I was more making a point about how these "bust" statements can change dramatically in a rather short distance. These last two storms were devastating for so many areas on so many levels that just because someone didn't get a whopper of a snowstorm doesn't mean that it didn't happen really close to them.

Just because the surface melt rate is slower doesn't mean it's not also melting from underneath.

Ding ding, warm ground will do it every time. During the first storm on 3/2 at the height of the storm I had nearly a foot on the ground and by the time it stopped snowing we were down to ~8" so that's what I recorded. We lost nearly everything before the next storm and I had 16-18" at one point but before it ended was at 14" and was down to 12" a little after sunrise (3 hours after ending) when I got out to measure again so that's what got recorded. In each of these the lowest layer was pure slush with water running under the snow helping the snow to compact and melt out faster than it was replaced. The snow on the surface accumulated easily and quickly but melted out from underneath almost as quickly at the same time thereby limiting totals in a very noticeable way.
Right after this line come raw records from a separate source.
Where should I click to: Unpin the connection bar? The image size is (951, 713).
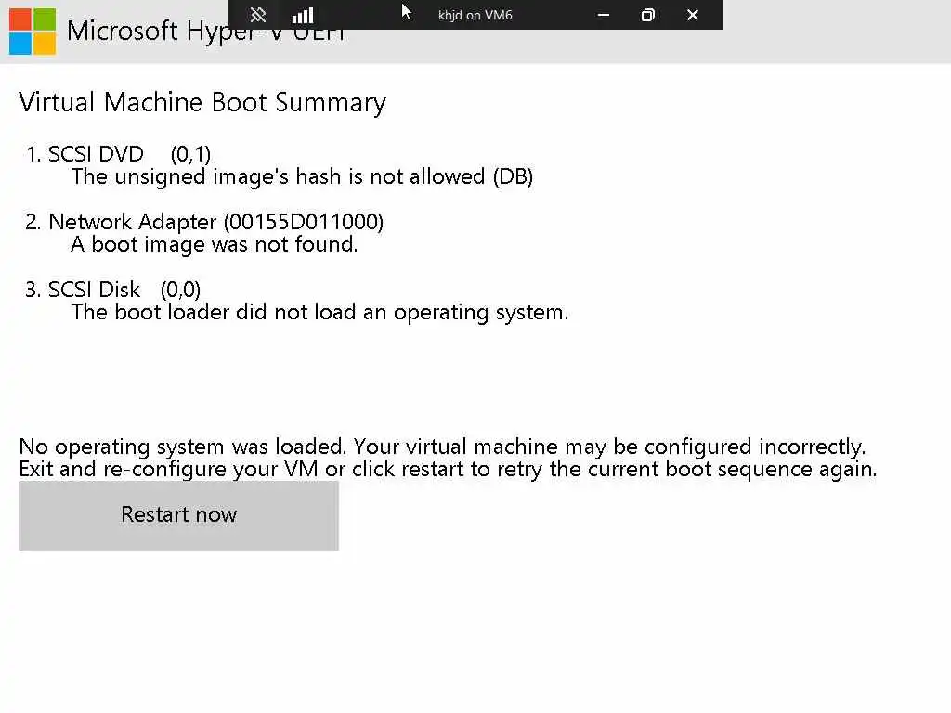pyautogui.click(x=258, y=15)
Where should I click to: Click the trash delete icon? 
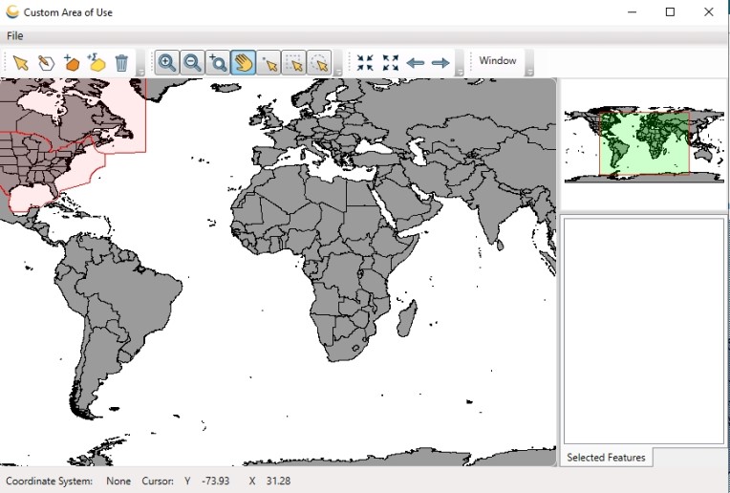(x=121, y=63)
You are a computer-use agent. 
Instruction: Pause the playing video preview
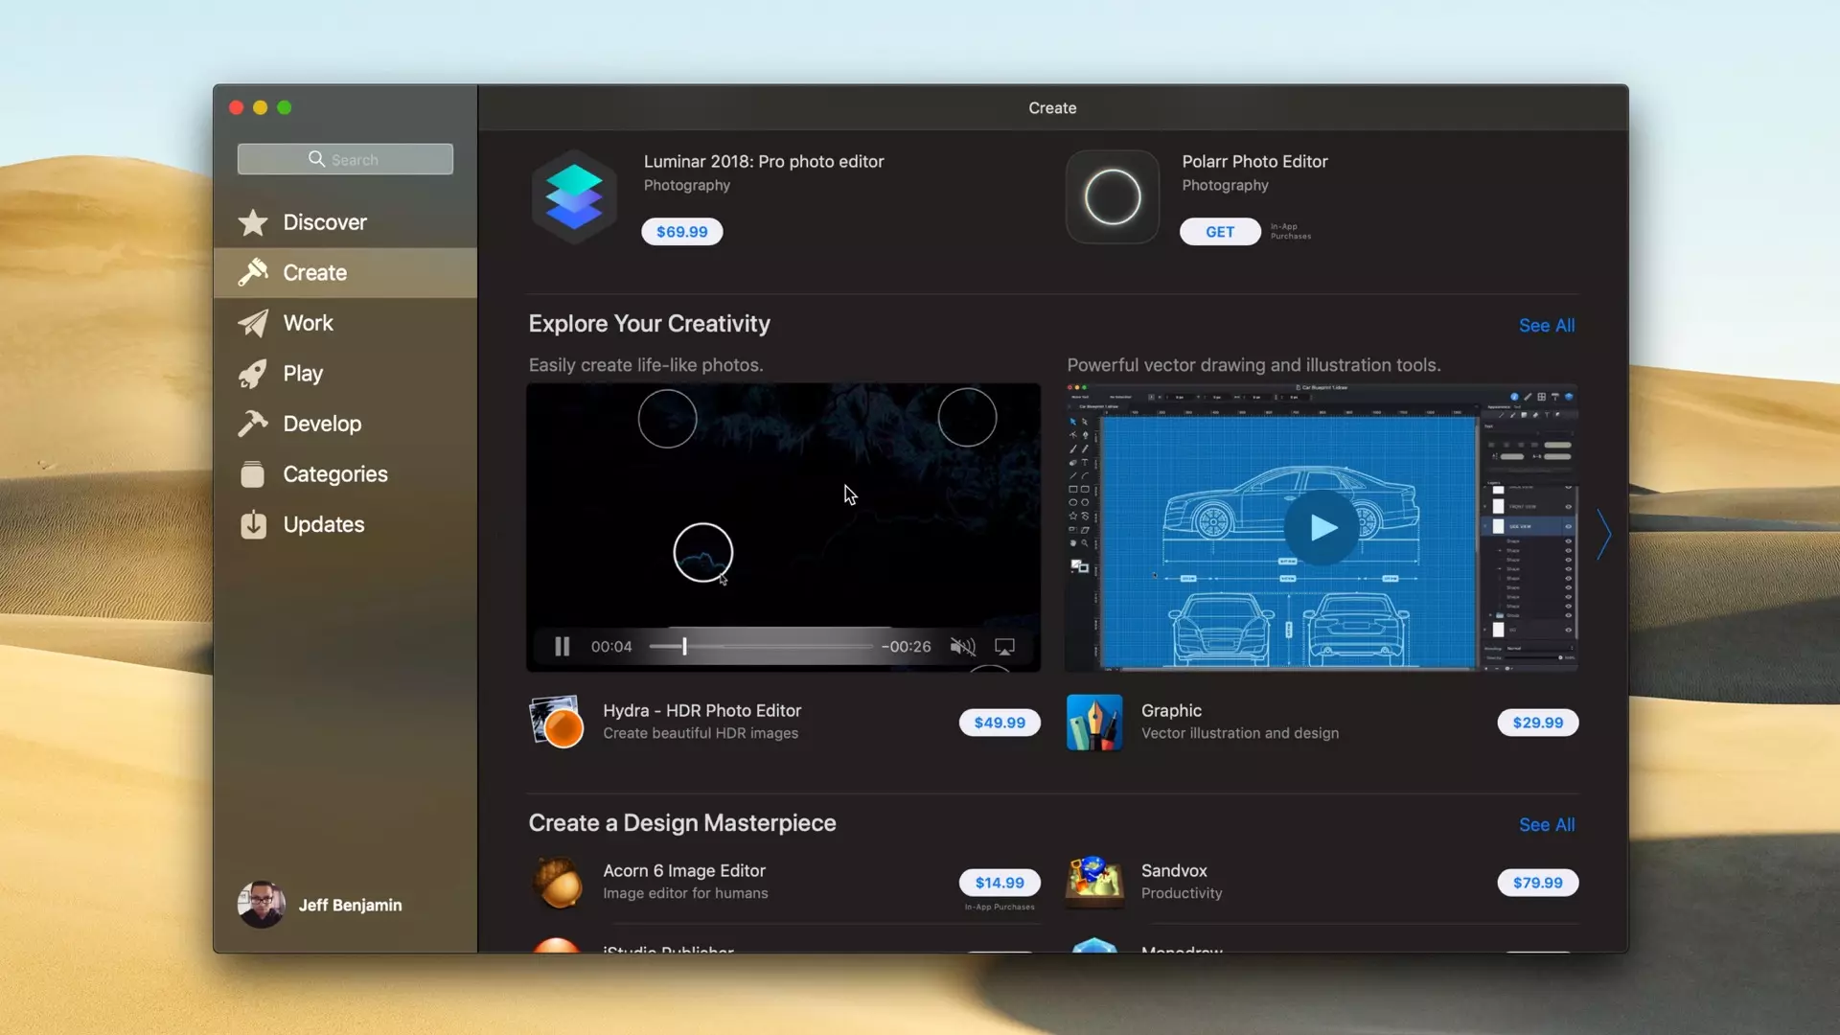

Doubtful.  Yes, the bottom will always look slushy, since it's a mix of melted snow and snow prior to accumulations beginning, but once the ground is in equilibrium with the snow layer, it's also at 32F, unless you're talking about a city surface above a heat source (like in NYC, where that does make a big difference); by late winter, most of the ground a foot or two or more (depending on where one lives) below the first few inches (if it was warm lately) is frozen (the frost layer), so there is no heat source to melt the snow that starts accumulating.  When surface snow melts, it can form rivulets that can meander through the snowpack to the bottom of it, making it appear as if the snow at the bottom is melting.  I assure you it's not, unless you're in Manhattan with a heat source below the surface.  
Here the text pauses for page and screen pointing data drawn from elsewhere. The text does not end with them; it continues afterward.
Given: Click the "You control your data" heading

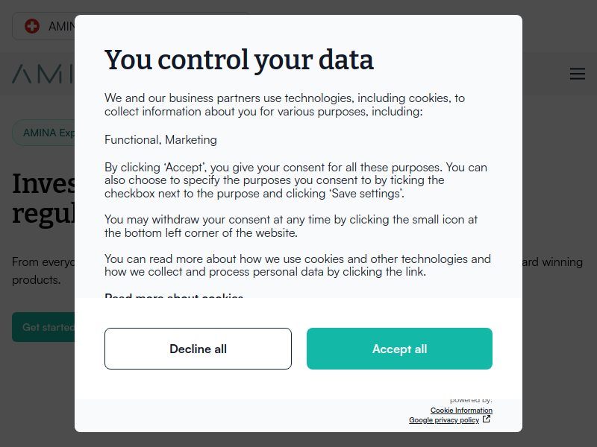Looking at the screenshot, I should pos(239,60).
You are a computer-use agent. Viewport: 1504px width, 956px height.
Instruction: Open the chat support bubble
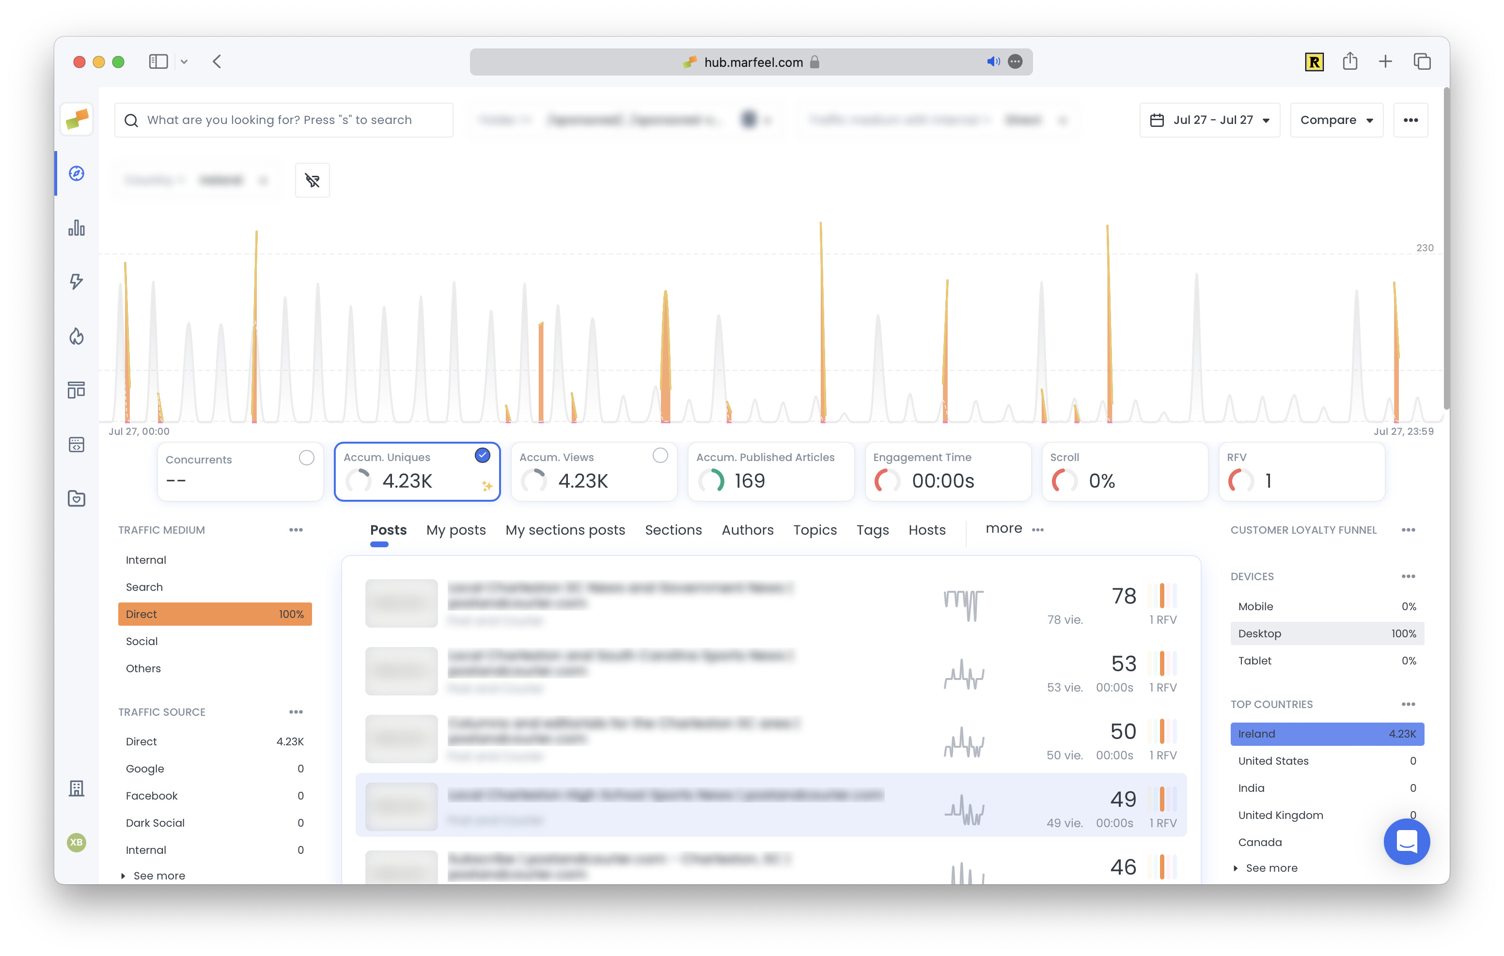point(1406,842)
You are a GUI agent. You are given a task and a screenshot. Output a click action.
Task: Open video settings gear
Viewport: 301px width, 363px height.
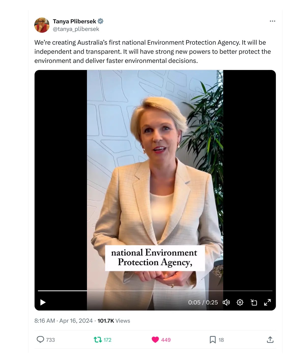240,302
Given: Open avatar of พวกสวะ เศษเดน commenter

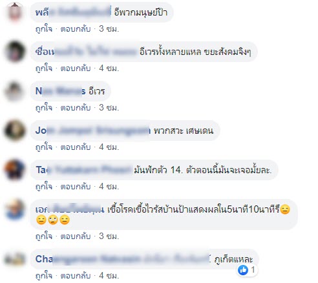Looking at the screenshot, I should coord(15,131).
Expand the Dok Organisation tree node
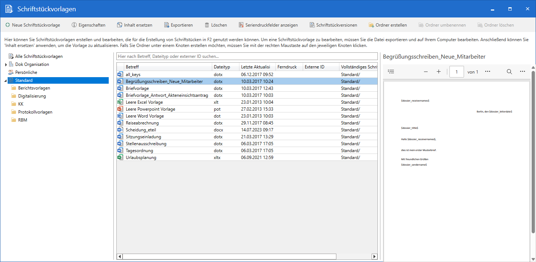 click(6, 65)
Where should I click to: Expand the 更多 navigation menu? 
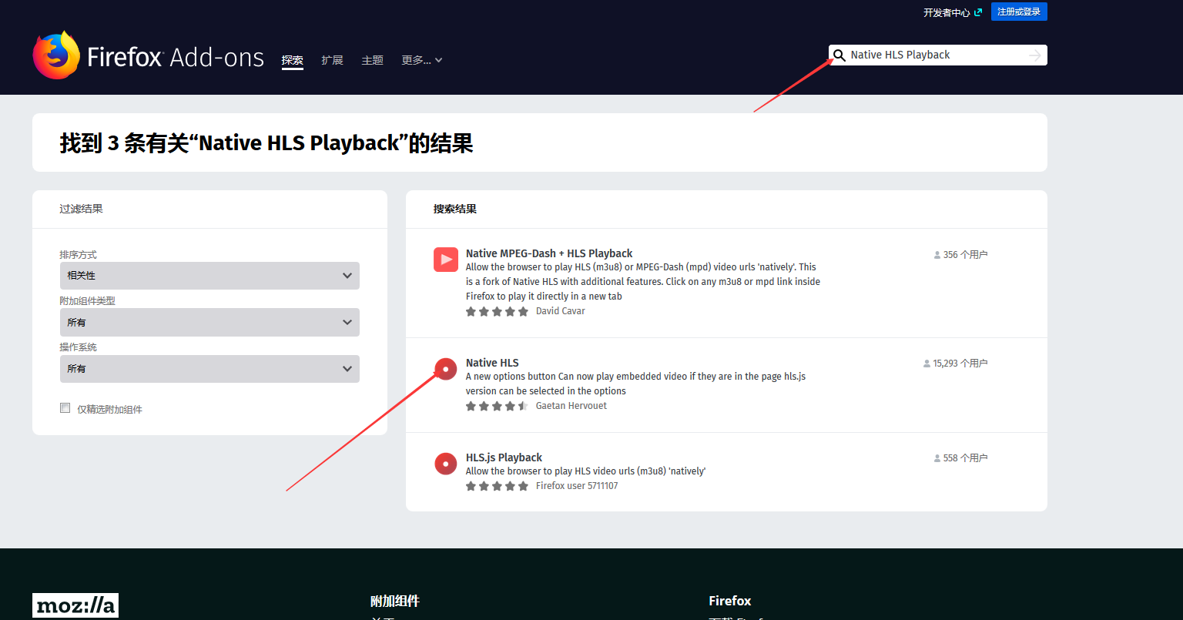coord(421,60)
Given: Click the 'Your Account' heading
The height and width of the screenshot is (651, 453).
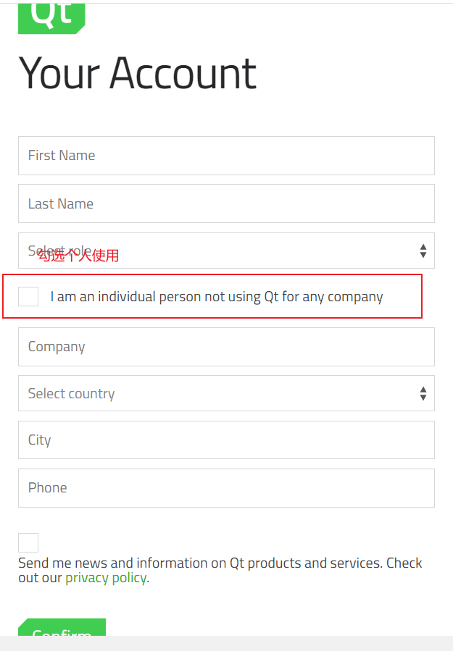Looking at the screenshot, I should pos(138,73).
By far the biggest factor in snow amounts decreasing after a storm is simple compaction, even if temps are at or below 32F, but especially if just above 32F: I measure 10-25% compaction after almost every storm within several hours after the snow stops.  The "network" of snowflakes and agglomerated snowflakes have a hard time sustaining the bulk density with which they initially layer when they fall - with some surface melting, the agglomerates break down and compact (it's like wet leaves vs. dry leaves).